25. Oktober – Christkönig

Predigtext des Kirchenvaters
In den Lesungen stellt Papst Pius XI. (Enzyklika Quas primas v. 11. Dezember 1925) die königliche Würde und Tätigkeit des Herrn dar, und zwar

in der 4. Lesung zeigt er, in welchem Sinne der Herr ein König ist:
Aus dem Rundschreiben des Papstes Pius XI. Da das heilige Jahr nicht bloß eine Gelegenheit geboten hat, das Königtum des Herrn zu verherrlichen, glauben wir etwas dem apostolischen Amt ganz Entsprechendes zu vollbringen, wenn wir in Erfüllung der von vielen Kardinälen, Bischöfen und Gläubigen entweder vereinzelt oder gemeinsam uns vorgetragenen Bitten dieses Jahr selbst mit der Einführung eines eigenen Festes zu Ehren des Königtums unseres Herren Jesus Christus in die kirchliche Liturgie beschließen. Daß Christus in übertragenem Sinne des Wortes König genannt wird wegen des höchsten Grades der Herrlichkeit, auf Grund dessen er über alle geschaffenen Wesen emporragt und den Vorrang inne hat, das ist schon lange und allgemein in Gebrauch gekommen. So nämlich kommt es, daß es von ihm heißt, daß er „in den Seelen der Menschen“ herrsche, nicht so sehr wegen der Schärfe seines Geistes und des weiteren Umfanges seines Wissens, als vielmehr deshalb, weil er selbst die Wahrheit ist, und weil die Sterblichen von ihm die Wahrheit schöpfen und in Untertänigkeit annehmen müssen; ebenso (herrscht er) im Willensvermögen der Menschen, weil nicht bloß in ihm der Heiligkeit des göttlichen Willens eine ganz und gar vollständige Lauterkeit und Anpassung des menschlichen entspricht, sondern auch weil er in unseren freien Willen durch seine Anregung und Eingebung Dinge hineinleitet, durch die wir zu den edelsten Werken entflammt werden.
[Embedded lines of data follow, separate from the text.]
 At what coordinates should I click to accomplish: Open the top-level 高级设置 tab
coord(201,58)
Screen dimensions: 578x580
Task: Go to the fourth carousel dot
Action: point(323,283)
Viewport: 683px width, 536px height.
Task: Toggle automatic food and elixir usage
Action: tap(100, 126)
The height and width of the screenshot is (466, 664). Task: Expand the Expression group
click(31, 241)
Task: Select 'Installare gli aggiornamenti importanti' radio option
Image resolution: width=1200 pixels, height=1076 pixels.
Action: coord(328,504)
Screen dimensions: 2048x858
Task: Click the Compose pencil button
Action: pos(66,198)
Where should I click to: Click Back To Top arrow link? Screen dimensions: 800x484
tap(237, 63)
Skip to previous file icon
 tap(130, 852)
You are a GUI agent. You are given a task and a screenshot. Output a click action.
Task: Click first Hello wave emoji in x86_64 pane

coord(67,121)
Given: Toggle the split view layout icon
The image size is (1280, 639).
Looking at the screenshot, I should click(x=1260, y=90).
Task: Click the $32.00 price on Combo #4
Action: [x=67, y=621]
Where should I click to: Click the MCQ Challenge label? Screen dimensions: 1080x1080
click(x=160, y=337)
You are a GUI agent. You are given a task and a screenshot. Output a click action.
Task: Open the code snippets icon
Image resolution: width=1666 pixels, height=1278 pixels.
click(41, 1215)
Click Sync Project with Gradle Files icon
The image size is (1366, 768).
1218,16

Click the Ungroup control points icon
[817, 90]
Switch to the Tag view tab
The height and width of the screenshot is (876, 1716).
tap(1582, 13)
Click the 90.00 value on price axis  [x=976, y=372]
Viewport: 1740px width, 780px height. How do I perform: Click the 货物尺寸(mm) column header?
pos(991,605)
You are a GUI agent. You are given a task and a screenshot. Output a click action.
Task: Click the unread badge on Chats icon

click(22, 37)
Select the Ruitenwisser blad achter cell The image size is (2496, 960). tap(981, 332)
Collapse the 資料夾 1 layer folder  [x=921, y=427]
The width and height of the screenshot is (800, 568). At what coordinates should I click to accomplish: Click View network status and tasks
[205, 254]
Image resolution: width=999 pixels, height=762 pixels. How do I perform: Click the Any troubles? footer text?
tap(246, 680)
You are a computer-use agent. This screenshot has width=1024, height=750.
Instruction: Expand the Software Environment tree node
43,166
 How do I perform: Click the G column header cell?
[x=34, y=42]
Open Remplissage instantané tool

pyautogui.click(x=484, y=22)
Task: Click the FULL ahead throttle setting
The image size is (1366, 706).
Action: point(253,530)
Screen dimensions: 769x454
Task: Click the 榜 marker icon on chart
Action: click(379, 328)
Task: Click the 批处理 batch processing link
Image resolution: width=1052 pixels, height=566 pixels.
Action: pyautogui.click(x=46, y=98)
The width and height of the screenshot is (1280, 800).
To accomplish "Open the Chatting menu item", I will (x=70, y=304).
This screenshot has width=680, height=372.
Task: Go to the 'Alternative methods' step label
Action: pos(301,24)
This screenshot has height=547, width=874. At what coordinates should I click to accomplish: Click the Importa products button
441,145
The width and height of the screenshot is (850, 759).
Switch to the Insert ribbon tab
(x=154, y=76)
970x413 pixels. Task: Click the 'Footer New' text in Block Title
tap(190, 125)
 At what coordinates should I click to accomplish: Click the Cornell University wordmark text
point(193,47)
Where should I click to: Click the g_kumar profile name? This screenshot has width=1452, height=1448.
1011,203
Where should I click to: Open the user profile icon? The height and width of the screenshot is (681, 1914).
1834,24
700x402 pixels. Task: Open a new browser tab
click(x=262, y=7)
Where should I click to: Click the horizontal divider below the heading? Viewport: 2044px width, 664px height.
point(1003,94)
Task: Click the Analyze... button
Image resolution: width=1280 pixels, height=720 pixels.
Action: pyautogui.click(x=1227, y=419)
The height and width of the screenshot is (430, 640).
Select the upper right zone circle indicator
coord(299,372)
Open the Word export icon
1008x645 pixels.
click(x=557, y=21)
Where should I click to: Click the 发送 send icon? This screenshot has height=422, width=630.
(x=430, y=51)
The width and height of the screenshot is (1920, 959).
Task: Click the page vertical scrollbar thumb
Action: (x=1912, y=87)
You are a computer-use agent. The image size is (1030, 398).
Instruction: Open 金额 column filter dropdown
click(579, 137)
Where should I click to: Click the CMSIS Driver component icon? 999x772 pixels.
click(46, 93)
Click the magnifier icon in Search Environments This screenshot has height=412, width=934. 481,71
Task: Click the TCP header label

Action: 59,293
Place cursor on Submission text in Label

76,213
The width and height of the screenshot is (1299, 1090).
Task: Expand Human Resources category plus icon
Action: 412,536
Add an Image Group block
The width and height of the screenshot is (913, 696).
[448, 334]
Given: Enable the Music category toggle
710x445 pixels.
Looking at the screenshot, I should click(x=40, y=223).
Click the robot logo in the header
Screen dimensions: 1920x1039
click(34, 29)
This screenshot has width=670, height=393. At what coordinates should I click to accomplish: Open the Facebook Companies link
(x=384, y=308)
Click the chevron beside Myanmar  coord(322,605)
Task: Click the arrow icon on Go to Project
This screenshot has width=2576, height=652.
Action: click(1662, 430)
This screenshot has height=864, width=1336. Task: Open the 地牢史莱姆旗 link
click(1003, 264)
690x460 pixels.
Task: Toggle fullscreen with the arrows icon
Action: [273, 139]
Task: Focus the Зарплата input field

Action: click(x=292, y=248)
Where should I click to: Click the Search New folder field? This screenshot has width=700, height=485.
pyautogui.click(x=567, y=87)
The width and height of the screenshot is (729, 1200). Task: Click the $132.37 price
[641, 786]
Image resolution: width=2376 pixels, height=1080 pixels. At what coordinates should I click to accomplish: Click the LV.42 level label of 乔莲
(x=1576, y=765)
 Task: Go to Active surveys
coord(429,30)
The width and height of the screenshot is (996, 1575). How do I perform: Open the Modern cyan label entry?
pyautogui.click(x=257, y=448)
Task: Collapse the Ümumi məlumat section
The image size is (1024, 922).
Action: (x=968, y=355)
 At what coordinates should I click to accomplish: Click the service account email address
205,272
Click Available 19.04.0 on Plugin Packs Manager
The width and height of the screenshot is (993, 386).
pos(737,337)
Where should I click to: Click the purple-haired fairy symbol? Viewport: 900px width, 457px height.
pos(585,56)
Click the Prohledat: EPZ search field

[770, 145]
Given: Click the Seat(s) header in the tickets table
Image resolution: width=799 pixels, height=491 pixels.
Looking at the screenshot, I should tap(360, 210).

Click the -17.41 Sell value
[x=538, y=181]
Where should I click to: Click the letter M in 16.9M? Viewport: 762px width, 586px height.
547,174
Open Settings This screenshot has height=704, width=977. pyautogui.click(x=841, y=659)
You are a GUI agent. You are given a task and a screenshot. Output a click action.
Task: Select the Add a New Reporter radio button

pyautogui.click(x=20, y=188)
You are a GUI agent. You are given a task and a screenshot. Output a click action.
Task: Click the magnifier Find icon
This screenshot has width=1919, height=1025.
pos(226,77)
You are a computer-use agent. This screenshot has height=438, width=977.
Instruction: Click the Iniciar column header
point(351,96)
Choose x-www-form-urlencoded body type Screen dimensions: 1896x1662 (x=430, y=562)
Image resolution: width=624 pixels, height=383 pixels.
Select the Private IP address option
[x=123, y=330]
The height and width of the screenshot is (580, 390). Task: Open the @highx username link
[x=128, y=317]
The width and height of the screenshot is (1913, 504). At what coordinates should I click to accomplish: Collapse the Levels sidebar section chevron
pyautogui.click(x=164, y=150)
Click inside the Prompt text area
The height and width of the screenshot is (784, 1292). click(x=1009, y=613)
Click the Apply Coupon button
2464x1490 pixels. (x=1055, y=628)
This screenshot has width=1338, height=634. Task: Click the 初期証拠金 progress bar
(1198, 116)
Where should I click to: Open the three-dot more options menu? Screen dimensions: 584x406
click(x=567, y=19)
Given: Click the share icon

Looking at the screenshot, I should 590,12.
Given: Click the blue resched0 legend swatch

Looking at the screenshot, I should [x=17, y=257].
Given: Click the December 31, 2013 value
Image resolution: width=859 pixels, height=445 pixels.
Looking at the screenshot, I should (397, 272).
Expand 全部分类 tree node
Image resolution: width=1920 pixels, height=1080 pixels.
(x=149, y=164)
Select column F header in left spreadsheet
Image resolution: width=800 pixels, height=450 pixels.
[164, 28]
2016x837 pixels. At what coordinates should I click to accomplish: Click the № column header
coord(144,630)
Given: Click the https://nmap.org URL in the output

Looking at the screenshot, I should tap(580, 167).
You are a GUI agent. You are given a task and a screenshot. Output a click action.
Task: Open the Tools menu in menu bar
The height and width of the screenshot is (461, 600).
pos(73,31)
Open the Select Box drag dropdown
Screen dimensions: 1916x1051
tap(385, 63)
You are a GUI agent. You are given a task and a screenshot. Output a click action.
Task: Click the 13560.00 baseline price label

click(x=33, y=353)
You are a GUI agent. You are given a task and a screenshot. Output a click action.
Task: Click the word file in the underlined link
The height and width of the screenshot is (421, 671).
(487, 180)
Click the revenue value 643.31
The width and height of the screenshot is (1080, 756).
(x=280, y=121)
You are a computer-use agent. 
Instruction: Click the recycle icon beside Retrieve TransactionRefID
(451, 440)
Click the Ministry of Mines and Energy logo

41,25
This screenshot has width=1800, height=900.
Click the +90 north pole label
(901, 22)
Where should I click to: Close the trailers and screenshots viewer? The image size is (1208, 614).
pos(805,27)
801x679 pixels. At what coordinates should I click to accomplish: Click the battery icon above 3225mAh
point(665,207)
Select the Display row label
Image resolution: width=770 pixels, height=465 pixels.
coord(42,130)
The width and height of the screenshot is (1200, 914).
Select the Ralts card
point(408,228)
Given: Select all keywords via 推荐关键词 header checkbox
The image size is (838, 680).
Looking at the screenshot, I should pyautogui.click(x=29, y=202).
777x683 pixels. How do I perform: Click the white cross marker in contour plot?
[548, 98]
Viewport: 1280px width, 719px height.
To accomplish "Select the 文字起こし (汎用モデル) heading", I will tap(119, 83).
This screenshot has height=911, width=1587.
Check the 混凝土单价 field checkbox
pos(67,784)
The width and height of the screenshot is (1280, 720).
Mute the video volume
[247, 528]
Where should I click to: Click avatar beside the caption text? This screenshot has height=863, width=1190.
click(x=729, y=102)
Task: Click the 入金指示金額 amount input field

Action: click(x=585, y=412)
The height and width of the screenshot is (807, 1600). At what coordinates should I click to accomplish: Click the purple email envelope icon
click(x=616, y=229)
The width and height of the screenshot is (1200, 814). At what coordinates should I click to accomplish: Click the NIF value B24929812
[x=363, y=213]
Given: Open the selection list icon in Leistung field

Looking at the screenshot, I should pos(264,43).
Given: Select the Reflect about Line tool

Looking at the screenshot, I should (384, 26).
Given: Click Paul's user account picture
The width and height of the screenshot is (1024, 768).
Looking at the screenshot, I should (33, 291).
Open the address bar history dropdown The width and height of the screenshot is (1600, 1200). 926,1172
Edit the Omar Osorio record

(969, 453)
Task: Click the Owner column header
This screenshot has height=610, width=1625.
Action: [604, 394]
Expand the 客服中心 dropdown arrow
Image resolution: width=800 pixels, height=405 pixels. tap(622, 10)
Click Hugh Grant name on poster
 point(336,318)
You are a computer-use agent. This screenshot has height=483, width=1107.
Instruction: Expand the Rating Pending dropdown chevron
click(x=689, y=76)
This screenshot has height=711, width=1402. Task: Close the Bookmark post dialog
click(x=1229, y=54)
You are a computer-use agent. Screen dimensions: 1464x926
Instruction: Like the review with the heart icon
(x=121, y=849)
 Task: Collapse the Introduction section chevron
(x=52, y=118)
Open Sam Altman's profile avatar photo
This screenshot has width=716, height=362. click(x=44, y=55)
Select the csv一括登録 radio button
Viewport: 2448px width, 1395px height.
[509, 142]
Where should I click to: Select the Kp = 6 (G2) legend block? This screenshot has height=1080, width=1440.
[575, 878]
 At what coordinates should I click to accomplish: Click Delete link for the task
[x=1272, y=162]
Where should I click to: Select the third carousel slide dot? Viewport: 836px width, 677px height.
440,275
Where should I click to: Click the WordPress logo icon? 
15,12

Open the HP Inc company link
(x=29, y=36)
Als „König der Herzen“ wird schließlich Christus anerkannt wegen seiner „alles Wissen überragenden Liebe“ und Milde und Güte, die die Seelen anlockt; denn weder ist es bisher vorgekommen, daß jemand von der Gesamtheit der Völker in der Weise geliebt würde wie Christus, noch wird es je in Zukunft vorkommen, daß jemand in der Weise geliebt wird. Um aber in umfassenderem Sinne an die Sache heranzugehen, sieht ein jeder, daß wir den Namen und die Gewalt eines Königs in der eigentlichen Bedeutung des Wortes ür den Menschen Christus verlangen müssen; denn es kann von ihm nur als von einem Menschen gesagt werden, daß er vom Vater „Macht und Ehrenrang und Herrschergewalt“ erhalten habe, da er doch als das Wort Gottes, das dieselbe Wesenheit hat wie der Vater, alles mit dem Vater gemeinsam haben muß, und infolge davon auch gegenüber allen geschaffenen Dingen das höchste und uneingeschränkteste Gebieterrecht.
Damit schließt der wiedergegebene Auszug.